===== Supplied material =====

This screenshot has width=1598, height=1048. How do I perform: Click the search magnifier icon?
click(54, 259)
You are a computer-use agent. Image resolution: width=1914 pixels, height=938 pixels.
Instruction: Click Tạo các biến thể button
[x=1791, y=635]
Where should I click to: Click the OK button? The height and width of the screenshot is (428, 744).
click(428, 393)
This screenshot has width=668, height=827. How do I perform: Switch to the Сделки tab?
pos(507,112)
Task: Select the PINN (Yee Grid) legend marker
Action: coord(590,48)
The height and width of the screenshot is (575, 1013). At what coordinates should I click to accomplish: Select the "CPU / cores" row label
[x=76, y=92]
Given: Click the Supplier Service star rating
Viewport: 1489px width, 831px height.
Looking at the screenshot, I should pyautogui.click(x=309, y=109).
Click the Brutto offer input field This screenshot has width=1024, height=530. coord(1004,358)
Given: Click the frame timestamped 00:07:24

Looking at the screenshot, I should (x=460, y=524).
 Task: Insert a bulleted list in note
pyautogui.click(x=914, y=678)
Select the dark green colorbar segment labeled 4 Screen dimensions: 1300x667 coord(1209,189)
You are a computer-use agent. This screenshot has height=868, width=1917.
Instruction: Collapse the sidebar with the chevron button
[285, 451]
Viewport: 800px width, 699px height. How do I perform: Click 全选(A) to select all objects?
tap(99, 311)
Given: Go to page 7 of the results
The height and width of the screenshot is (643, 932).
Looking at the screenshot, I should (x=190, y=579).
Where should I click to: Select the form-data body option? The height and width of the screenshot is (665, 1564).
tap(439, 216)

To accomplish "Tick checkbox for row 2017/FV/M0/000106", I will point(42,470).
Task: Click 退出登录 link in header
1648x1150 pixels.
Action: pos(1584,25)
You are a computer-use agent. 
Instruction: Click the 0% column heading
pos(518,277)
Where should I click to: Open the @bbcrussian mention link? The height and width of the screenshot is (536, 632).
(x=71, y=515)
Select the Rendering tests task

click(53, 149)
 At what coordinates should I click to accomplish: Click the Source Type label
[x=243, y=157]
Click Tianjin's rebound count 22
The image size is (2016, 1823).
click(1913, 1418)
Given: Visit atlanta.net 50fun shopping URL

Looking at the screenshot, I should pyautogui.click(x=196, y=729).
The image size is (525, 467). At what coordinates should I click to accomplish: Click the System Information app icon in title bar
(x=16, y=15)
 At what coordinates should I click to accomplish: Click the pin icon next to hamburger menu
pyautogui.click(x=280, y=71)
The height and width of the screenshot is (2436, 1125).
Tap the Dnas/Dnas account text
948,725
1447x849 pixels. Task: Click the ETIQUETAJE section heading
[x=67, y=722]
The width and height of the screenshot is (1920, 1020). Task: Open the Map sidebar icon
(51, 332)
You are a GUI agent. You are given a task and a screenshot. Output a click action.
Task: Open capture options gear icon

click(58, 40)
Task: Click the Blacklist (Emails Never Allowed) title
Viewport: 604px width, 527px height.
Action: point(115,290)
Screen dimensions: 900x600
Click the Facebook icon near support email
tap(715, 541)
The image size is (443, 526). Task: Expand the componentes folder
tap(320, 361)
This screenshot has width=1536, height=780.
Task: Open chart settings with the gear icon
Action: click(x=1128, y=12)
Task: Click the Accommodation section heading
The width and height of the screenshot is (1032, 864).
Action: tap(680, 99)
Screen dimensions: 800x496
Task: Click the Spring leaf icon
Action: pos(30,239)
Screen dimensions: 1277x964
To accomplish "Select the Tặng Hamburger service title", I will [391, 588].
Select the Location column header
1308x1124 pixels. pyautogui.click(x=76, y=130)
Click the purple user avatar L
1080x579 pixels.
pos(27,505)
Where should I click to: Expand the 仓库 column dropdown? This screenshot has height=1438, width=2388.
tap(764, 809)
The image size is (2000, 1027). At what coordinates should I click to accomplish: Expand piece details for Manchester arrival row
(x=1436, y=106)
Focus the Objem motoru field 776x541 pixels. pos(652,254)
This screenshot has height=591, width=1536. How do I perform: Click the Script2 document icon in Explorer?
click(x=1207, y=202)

=====

* **The task**
Copy out each line of the records that holds the string "computer".

* **Answer area**
You are a computer-use agent. Image resolution: width=1914 pixels, height=938 pixels.
You are a computer-use agent. This screenshot has height=868, width=1917.
You are a computer-use agent. 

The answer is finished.